ARM mbed IoT Device Platform gives you the embedded operating system, transport security and cloud services to create connected embedded solutions.
What is mbed?
ARM mbed is the idea that the Internet of Things (IoT) is a collaboration between the people who make things, the people who use things and the people who make the services all these things use. ARM created a solution to help lead sustainable growth within the IoT and named it mbed.
mbed has a large community of developers, an ecosystem of open source IoT code, a network of hardware partners, and products and services that serve the IoT market. When we talk about the elements of mbed together, we talk about the ARM mbed IoT Device Platform: the mbed OS developer community, mbed OS, mbed Device Connector Service, mbed TLS, and mbed Client.
Design, build, deploy
mbed is here to help you build your own embedded connected devices, from planning through prototyping and on to production. It does this by letting you write your software on top of an operating system (mbed OS) that works with mbed-enabled hardware, and can connect to the cloud using the mbed Device Connector Service.

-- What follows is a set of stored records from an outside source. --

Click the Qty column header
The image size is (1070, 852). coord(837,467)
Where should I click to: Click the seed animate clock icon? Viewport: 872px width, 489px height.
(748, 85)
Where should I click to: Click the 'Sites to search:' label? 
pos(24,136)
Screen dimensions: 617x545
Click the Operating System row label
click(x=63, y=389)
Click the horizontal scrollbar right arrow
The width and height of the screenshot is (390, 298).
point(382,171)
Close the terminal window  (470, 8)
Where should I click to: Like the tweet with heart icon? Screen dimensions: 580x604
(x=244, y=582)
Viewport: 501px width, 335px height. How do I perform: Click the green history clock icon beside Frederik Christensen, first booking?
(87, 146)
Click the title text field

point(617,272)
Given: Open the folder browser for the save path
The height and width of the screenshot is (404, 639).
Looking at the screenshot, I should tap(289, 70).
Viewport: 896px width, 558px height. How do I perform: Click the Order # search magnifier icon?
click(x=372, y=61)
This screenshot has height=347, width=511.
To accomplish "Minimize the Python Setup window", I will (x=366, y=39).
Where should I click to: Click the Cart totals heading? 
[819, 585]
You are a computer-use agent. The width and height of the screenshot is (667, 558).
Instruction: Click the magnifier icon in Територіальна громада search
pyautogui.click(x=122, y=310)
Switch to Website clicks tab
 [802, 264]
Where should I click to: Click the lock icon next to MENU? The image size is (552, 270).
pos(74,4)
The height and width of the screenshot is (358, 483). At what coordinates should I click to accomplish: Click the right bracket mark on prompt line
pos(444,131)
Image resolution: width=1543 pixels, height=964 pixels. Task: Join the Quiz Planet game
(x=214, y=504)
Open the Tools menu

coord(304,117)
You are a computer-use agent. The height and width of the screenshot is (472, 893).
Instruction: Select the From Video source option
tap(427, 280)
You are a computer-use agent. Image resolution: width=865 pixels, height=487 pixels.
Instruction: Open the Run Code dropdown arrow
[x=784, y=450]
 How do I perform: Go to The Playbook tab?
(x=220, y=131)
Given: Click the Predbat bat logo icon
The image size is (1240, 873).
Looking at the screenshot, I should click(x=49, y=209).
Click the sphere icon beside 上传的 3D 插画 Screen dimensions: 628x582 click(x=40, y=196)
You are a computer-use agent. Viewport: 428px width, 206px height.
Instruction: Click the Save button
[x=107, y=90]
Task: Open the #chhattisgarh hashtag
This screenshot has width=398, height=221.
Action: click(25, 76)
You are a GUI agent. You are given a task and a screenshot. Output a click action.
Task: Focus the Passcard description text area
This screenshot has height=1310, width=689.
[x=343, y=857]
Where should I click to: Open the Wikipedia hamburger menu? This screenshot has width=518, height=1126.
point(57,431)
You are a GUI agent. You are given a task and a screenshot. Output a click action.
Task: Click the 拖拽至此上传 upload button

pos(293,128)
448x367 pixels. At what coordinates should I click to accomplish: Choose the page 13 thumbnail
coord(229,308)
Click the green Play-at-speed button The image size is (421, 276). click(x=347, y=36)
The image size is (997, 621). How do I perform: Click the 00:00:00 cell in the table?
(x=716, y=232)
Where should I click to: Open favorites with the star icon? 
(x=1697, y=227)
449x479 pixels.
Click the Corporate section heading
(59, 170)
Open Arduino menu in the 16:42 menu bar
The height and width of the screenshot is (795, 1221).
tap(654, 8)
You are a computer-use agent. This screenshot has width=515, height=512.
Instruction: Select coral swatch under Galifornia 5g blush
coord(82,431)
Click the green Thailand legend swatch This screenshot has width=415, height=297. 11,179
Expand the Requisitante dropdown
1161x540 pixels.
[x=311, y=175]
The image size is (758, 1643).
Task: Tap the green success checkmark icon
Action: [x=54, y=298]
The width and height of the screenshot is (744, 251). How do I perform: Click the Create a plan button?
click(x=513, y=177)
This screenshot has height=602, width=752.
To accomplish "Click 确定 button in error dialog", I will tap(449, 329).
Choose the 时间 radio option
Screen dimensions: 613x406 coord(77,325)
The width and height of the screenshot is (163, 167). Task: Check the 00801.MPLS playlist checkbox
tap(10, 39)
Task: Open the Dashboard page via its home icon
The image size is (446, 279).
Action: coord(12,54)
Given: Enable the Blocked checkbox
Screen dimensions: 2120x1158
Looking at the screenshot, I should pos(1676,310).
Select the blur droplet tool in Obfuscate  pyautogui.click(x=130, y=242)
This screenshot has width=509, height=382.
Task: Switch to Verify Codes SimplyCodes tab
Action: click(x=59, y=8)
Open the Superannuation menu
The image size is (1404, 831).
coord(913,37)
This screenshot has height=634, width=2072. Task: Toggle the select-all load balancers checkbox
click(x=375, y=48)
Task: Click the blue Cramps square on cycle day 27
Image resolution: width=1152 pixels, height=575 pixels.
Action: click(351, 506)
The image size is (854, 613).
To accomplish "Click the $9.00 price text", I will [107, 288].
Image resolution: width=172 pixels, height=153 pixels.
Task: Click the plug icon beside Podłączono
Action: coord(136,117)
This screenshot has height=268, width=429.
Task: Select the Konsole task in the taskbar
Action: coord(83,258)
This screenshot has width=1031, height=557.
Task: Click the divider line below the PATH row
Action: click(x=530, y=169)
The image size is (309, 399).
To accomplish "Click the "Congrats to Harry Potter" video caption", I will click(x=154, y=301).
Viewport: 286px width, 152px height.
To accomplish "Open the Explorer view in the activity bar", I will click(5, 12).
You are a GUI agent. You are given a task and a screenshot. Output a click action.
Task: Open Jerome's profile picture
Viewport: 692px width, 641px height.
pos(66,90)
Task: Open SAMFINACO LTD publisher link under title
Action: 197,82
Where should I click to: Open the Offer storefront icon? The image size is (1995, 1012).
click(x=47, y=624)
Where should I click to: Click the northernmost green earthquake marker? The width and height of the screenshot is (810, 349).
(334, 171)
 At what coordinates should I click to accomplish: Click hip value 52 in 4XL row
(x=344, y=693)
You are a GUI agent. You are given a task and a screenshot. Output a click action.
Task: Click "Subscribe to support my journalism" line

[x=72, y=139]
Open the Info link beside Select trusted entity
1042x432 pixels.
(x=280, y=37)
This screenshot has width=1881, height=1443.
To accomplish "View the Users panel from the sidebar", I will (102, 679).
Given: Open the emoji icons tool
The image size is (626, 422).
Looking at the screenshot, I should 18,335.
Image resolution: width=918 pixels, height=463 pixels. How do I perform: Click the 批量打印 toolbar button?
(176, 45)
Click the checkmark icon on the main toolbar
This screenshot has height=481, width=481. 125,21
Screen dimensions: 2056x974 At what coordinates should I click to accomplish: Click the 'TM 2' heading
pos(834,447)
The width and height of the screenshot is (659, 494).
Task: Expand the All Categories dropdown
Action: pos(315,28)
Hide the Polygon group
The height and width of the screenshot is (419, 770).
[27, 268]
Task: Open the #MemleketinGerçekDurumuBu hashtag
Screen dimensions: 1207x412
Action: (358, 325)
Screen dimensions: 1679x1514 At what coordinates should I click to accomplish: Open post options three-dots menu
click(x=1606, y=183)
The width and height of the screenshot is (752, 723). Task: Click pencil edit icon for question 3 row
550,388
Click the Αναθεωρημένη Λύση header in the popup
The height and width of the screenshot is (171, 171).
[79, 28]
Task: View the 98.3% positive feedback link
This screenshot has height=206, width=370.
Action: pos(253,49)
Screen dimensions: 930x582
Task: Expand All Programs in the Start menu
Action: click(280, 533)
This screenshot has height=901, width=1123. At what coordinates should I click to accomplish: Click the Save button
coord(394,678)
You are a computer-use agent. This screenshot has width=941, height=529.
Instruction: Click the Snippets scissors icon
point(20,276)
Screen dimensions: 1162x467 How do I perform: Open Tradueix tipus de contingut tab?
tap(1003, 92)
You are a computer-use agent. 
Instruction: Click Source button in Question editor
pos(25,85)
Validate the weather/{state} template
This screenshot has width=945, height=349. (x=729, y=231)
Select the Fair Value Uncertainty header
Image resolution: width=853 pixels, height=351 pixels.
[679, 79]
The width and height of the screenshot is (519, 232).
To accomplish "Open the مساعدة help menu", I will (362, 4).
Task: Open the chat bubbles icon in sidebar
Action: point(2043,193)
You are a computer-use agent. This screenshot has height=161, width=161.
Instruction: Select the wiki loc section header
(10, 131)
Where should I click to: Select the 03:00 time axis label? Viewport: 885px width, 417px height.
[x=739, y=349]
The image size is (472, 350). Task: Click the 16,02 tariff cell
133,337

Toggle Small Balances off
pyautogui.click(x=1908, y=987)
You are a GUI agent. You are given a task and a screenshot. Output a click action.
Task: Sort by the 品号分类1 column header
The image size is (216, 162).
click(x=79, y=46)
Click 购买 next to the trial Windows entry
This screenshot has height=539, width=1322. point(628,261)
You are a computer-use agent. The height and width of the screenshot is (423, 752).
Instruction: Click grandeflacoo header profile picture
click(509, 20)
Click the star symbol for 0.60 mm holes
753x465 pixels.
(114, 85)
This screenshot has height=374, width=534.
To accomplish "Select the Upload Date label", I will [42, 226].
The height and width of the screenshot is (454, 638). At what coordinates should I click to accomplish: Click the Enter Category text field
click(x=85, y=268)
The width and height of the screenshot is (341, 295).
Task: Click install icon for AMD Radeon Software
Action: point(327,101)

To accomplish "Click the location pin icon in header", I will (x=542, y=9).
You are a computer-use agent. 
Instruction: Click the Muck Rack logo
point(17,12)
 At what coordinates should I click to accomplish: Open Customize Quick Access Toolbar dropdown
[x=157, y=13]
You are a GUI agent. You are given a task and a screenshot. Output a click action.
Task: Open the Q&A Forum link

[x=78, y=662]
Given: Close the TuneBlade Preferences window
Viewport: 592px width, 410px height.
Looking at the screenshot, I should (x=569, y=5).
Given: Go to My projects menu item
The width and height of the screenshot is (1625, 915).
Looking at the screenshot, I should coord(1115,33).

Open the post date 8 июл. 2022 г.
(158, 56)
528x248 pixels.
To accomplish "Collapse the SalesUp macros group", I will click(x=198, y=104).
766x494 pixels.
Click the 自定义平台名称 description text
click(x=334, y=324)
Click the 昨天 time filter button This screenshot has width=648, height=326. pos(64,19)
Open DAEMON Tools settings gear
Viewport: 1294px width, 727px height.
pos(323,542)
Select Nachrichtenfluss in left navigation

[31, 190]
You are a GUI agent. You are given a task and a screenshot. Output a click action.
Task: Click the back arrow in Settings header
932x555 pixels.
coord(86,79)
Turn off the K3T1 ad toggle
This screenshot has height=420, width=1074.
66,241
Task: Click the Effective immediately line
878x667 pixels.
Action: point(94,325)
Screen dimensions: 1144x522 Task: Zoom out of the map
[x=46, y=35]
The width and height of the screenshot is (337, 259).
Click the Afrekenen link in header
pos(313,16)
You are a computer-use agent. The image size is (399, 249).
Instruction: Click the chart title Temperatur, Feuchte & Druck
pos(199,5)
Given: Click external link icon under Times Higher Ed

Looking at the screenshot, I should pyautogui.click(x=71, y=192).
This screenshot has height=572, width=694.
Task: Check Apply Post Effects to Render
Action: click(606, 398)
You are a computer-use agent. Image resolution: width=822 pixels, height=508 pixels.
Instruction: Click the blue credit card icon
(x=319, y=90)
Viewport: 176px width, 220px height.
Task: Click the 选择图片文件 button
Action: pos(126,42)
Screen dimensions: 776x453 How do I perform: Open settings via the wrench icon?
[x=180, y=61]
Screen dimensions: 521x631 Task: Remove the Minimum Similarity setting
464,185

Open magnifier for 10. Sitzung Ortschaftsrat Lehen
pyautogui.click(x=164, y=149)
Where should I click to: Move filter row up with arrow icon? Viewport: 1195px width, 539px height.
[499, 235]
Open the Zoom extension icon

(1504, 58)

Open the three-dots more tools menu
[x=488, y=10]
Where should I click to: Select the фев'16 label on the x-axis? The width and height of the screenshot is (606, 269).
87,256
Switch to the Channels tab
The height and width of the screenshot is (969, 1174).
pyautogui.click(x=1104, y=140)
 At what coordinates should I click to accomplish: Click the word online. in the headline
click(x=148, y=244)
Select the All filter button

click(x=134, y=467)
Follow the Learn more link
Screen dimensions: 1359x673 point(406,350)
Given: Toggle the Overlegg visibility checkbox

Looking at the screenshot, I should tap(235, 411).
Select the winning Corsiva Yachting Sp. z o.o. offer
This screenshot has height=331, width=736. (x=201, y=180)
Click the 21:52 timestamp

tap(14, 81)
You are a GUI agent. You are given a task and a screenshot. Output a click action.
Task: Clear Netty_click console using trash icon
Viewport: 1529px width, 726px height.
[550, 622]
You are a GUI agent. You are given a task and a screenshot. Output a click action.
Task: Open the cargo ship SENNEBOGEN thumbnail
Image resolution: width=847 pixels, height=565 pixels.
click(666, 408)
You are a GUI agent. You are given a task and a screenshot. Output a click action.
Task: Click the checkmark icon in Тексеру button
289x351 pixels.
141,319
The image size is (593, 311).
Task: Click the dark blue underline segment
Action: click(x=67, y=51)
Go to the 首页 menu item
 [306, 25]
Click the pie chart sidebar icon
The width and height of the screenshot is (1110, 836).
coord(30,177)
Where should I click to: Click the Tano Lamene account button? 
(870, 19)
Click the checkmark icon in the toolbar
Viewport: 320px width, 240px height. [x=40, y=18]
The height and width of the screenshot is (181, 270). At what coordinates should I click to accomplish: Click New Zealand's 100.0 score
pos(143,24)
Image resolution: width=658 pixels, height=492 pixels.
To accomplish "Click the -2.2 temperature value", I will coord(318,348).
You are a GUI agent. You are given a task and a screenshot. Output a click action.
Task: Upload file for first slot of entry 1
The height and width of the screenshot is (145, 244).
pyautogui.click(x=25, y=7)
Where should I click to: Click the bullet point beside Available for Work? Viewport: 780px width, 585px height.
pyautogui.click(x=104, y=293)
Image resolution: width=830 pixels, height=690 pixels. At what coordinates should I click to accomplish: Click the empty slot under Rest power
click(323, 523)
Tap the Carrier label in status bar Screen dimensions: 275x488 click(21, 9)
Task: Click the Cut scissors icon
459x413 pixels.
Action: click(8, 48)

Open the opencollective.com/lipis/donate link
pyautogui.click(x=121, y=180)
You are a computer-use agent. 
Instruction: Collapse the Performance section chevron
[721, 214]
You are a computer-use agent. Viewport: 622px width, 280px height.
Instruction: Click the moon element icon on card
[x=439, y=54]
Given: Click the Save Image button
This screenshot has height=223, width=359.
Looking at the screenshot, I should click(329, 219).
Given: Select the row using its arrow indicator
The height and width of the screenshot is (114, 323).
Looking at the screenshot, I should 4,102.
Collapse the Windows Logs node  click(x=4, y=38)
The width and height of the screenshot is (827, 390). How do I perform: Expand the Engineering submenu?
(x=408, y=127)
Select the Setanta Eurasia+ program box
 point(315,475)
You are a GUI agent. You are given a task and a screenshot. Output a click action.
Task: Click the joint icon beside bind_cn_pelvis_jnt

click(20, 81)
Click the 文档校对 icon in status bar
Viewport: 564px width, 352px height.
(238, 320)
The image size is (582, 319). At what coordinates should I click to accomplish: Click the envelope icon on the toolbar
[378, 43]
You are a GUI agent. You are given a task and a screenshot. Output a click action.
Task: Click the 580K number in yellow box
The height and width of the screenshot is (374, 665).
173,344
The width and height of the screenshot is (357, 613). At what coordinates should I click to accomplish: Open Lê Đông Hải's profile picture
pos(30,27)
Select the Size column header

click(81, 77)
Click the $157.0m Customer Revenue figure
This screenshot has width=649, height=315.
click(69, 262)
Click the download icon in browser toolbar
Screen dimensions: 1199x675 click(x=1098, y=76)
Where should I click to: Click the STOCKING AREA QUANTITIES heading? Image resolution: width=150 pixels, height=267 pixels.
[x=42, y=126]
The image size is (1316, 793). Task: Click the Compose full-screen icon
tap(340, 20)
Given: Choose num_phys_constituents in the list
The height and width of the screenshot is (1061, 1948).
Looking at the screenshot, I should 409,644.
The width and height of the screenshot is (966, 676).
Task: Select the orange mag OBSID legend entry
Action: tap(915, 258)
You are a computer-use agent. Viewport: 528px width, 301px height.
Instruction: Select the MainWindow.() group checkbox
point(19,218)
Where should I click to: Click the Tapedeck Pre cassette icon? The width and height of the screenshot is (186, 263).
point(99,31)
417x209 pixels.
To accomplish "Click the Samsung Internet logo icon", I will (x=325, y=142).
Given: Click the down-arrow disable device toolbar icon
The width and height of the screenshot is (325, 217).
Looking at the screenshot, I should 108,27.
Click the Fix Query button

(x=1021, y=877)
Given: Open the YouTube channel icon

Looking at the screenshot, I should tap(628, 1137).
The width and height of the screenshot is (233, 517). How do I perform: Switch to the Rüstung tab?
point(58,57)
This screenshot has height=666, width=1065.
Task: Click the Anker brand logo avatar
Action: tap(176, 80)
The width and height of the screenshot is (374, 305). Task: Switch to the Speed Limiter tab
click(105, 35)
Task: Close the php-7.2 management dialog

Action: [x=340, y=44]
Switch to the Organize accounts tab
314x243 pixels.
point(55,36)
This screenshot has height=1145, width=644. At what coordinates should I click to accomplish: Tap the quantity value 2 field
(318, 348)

Connecting you to the cloud
If you already have an operating system and you want to keep using it, mbed Client provides the higher-level cloud connectivity functions of mbed OS. mbed Client allows you to use our device services without having to use mbed OS or mbed-enabled hardware. You can then benefit from a standard way of connecting to all your devices.
Embedded devices and mbed
An embedded device is a single-purpose computing system that is part of a larger system. We call it embedded because it is within the system, along with many other similar or larger devices. Because it has only one job (or, at most, a handful of jobs) it is small in every respect: size, power consumption, computing power and cost.
Embedded devices are everywhere. The programmable timer in your washing machine and your pulse watch are each one embedded device with one job, but some systems, such as cars and even MRIs, have dozens of embedded devices coordinating their work.
The basic hardware of an mbed device is the development board, which includes an ARM microcontroller. The board is capable of small amounts of processing and data storage, as well as communication. There are additional components that can provide even more capabilities. These include sensors, touch-screens, motors, storage extensions and even wheeled robots. The software you write with mbed controls all of these.
The mbed boards run mbed OS - our in-house operating system that offers an easy, consistent way of controlling the hardware and interacting with the cloud. It also offers built-in integration with our other tools, such as our automated testing tool. On top of mbed OS sits your code, and the only limits on it are the hardware’s processing and storage abilities.
What do you develop with mbed?
So what can you do with that? First, you can prototype a project - very quickly. mbed OS handles the grunt work of communicating with the hardware, and it is not board-specific. This means that code you write on top of mbed OS can work on any board, so you can experiment with different boards without rewriting your code. To further help you prototype and test, mbed provides not only the OS, but also a way of interacting with your device via the cloud with the Connector service, mbed Enabled™ services, a debugging interface and test tools.
Second, you can turn your prototype into a product without switching away from mbed tools: device and server side security, cloud connectivity including load balancing, multiple communication protocols, and other developer services (coming soon).
And finally you can connect devices that are not based on mbed OS to the cloud using mbed Client.
Who is the mbed community?
Our community includes over 200,000 software developers, all interested in building applications for things in the IoT. There are also mbed partners who build systems-on-chips (SoC), modules, boards, components and cloud services. If you venture further, you can read blogs, comments and forum discussions from these developers and browse the hardware they offer commercially.